The occurrence of severe renal manifestation is about 2% of all patients with HSP, but among those with severe nephritis, 20% will eventually require hemodialysis especially those with more than 80% of glomeruli involved by crescents. Mortality is rare, but if it occurs is due to diffuse vasculitis or secondary infection [18,38-41]

 

Henoch Schönlein purpura as a manifestation of other diseases

HSP associated with Familial Mediterranean Fever

HSP occurs in 5-10% of patients with Familial Mediterranean Fever [FMF] and in some cases may be the initial manifestation of the disease. HSP and FMF share common clinical features. In a recent study of Gershoni-Baruch [71], 10% of patients with HSP among a high risk population for FMF, were found with two mutated MEFV alleles [genetic FMF]. This incidence exceeded the incidence of this gene in a randomly selected cohort from the general Israeli population (1-2%). The MEFV gene could be a link between HSP and FMF because its corresponding protein, pyrin/marenostrin, presumably has a role in the down regulation of neutrophil activation and apoptosis. To date, the consequence of coexisting MEFV mutations and HSP is unknown in terms of prognosis and outcome, especially for renal disease. [71]

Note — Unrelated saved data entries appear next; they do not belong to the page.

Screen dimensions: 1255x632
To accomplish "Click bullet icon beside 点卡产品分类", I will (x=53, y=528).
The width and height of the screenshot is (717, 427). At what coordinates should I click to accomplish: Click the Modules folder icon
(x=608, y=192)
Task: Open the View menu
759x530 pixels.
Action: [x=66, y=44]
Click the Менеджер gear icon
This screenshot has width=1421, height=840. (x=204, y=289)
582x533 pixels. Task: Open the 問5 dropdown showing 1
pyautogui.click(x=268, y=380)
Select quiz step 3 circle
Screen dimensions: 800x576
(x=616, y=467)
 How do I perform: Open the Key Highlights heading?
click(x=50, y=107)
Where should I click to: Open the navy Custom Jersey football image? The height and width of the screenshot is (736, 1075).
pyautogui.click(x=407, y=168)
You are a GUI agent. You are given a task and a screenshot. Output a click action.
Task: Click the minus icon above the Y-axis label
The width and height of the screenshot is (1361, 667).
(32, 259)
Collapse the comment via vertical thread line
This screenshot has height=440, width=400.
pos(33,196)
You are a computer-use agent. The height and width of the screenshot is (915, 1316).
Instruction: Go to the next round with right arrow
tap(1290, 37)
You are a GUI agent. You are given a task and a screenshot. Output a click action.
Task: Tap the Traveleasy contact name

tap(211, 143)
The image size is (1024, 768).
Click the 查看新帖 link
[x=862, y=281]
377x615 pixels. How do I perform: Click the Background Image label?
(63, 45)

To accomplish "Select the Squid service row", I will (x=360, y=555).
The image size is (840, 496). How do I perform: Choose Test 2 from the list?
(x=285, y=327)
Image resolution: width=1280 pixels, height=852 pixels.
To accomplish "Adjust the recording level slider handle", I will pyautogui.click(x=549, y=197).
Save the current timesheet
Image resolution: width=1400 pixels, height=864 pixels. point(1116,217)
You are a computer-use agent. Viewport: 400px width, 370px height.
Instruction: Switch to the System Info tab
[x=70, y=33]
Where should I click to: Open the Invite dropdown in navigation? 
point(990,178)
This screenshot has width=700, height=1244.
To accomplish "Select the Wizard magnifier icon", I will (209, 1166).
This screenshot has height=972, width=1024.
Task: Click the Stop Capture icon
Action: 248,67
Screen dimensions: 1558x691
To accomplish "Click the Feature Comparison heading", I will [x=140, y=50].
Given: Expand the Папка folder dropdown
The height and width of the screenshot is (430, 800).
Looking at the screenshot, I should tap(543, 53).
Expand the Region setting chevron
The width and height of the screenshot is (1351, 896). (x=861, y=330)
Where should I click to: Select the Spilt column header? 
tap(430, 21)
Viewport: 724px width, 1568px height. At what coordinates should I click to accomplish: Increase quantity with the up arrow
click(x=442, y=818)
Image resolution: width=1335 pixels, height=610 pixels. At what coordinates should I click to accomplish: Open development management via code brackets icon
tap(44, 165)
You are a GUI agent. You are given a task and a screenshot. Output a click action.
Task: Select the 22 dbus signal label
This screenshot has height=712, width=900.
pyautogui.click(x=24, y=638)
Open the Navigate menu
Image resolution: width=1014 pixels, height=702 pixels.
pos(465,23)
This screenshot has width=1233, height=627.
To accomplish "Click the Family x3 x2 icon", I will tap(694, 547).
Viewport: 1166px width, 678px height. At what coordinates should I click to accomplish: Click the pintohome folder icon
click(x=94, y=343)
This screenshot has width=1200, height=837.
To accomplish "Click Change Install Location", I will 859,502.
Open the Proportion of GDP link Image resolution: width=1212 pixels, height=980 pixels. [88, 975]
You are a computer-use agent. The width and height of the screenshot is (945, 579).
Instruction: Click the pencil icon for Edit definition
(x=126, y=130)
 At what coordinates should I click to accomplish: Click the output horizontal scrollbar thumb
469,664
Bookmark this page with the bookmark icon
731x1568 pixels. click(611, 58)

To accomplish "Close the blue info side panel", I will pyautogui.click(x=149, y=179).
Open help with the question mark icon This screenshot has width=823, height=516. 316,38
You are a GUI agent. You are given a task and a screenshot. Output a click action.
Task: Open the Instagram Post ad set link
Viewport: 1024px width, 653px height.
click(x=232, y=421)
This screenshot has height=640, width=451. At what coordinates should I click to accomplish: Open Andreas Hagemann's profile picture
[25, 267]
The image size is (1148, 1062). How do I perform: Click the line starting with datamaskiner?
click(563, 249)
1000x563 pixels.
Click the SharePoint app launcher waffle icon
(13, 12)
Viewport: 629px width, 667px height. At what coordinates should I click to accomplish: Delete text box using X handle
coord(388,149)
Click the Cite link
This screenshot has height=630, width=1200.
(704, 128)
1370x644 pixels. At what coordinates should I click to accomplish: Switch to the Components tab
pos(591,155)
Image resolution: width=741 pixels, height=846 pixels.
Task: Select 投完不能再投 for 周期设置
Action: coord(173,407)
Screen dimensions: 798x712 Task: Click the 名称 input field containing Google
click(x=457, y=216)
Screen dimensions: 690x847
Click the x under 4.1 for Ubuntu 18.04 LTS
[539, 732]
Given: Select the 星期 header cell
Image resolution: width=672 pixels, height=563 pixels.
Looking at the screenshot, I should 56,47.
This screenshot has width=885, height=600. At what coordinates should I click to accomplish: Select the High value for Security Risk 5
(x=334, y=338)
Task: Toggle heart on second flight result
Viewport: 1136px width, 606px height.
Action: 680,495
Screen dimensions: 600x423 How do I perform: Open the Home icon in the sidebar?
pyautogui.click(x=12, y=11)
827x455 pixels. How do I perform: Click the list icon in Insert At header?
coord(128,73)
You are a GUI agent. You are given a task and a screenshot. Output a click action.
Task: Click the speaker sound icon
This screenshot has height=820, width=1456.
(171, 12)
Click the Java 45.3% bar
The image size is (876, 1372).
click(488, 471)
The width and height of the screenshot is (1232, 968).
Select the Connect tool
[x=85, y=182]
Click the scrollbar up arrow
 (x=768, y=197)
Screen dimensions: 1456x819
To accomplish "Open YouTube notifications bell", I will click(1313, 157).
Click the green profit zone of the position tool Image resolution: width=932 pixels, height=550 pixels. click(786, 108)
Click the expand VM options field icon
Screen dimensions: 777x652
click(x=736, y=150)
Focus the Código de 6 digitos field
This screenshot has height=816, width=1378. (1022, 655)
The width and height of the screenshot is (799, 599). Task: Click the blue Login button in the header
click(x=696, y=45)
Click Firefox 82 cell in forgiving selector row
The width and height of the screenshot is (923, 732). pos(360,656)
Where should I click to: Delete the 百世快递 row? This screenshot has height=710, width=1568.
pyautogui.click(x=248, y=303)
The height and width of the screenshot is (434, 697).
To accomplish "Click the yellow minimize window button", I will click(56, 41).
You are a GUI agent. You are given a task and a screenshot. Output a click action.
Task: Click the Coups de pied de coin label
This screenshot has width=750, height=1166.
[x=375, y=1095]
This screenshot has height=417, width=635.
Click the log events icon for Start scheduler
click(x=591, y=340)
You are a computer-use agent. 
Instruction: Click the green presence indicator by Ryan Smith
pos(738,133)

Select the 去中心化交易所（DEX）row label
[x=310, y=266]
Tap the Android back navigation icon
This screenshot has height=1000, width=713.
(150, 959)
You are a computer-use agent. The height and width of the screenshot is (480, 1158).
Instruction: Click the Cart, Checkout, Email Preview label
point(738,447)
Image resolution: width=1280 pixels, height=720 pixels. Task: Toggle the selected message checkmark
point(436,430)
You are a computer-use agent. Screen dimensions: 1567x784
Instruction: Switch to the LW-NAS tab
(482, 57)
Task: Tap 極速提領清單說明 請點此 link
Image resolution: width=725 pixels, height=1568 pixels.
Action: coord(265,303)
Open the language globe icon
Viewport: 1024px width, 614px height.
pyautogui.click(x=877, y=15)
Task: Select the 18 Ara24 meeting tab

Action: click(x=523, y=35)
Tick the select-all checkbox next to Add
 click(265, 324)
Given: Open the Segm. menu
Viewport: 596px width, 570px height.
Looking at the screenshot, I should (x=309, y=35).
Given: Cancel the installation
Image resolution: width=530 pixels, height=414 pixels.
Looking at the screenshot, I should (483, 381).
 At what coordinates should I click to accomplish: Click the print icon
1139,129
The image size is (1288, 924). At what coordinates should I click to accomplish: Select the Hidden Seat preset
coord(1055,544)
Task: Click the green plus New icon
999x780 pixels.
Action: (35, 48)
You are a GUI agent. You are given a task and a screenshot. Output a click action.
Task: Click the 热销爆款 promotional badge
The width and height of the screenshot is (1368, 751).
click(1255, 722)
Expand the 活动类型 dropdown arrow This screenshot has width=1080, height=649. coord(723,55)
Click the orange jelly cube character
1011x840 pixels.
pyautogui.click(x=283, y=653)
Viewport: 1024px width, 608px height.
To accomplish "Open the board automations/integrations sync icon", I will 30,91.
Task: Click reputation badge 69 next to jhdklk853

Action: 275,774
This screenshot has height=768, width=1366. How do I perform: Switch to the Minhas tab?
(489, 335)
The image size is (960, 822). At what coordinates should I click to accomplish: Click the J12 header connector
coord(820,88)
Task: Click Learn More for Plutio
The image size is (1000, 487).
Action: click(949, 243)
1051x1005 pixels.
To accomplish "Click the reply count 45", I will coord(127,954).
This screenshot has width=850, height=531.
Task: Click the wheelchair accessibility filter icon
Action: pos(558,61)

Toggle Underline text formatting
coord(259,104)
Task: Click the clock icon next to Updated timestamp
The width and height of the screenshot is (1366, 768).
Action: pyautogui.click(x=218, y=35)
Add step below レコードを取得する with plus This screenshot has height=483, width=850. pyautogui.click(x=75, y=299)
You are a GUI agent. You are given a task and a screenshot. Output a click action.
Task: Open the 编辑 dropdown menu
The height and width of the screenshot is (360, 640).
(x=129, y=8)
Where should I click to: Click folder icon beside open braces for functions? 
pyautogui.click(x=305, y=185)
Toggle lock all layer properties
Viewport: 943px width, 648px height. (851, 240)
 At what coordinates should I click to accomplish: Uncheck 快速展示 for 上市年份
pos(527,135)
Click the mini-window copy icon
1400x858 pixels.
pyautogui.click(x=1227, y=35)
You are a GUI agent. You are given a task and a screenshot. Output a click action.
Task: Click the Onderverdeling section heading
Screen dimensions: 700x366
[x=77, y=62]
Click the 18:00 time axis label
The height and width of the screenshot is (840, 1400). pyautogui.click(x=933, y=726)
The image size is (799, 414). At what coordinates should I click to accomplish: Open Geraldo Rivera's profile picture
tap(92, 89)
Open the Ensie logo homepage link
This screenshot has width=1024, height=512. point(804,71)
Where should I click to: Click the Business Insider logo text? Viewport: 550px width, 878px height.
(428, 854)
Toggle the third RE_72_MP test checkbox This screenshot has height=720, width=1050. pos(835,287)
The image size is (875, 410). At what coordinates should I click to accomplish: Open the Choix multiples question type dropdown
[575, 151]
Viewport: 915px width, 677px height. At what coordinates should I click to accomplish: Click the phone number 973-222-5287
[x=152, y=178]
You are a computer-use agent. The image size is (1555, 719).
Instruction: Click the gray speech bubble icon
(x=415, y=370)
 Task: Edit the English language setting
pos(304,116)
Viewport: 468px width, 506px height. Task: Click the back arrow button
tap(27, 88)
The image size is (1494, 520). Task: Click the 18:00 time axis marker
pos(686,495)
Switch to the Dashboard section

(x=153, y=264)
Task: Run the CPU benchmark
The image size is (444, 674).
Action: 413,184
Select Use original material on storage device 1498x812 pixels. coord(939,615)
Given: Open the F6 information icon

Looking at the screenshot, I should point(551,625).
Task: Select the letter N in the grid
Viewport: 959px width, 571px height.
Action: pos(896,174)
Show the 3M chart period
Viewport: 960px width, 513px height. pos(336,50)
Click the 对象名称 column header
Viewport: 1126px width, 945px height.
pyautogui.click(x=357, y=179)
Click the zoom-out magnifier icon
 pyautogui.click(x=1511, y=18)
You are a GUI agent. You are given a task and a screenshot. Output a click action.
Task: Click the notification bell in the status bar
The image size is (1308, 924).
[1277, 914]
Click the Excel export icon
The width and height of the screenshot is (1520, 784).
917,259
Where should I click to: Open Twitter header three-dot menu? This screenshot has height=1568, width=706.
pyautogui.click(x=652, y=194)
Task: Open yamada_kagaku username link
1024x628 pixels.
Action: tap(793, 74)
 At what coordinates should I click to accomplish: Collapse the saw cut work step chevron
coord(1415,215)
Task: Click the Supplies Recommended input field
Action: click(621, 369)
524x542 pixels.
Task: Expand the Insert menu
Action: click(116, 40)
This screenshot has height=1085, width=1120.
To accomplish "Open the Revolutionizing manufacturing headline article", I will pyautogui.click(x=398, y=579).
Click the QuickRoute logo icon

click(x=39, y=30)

Acute hemorrhagic edema of infancy, or Seidlmayer disease, is a leukocytoclastic vasculitis proper of infants and children, characterized by erythemous edema and purpuric lesions involving the face and the extremities. The disease is self-limited without visceral involvement and the course is benign. The acuteness of skin lesions contrast with the good general condition of the patient. [72]

 

SUMMARY

HSP is a relatively common arthritis disease seen in a typical pediatric practice in a developed country. It is generally easy to recognize due to its impressive petechial and purpuric rash. The difficulty is in helping the child and family through what is often an up and down, relapsing, remitting course that most parents do not expect, and children and parents do not enjoy. Treatment is supportive with only occasional use of corticosteroids for the gastrointestinal complications. Vigilance is needed to watch for significant GI and/or renal complications. Evidence-based medicine in the pathogenesis and treatment of HSP remains limited and most treatment remains conservative and experience-based.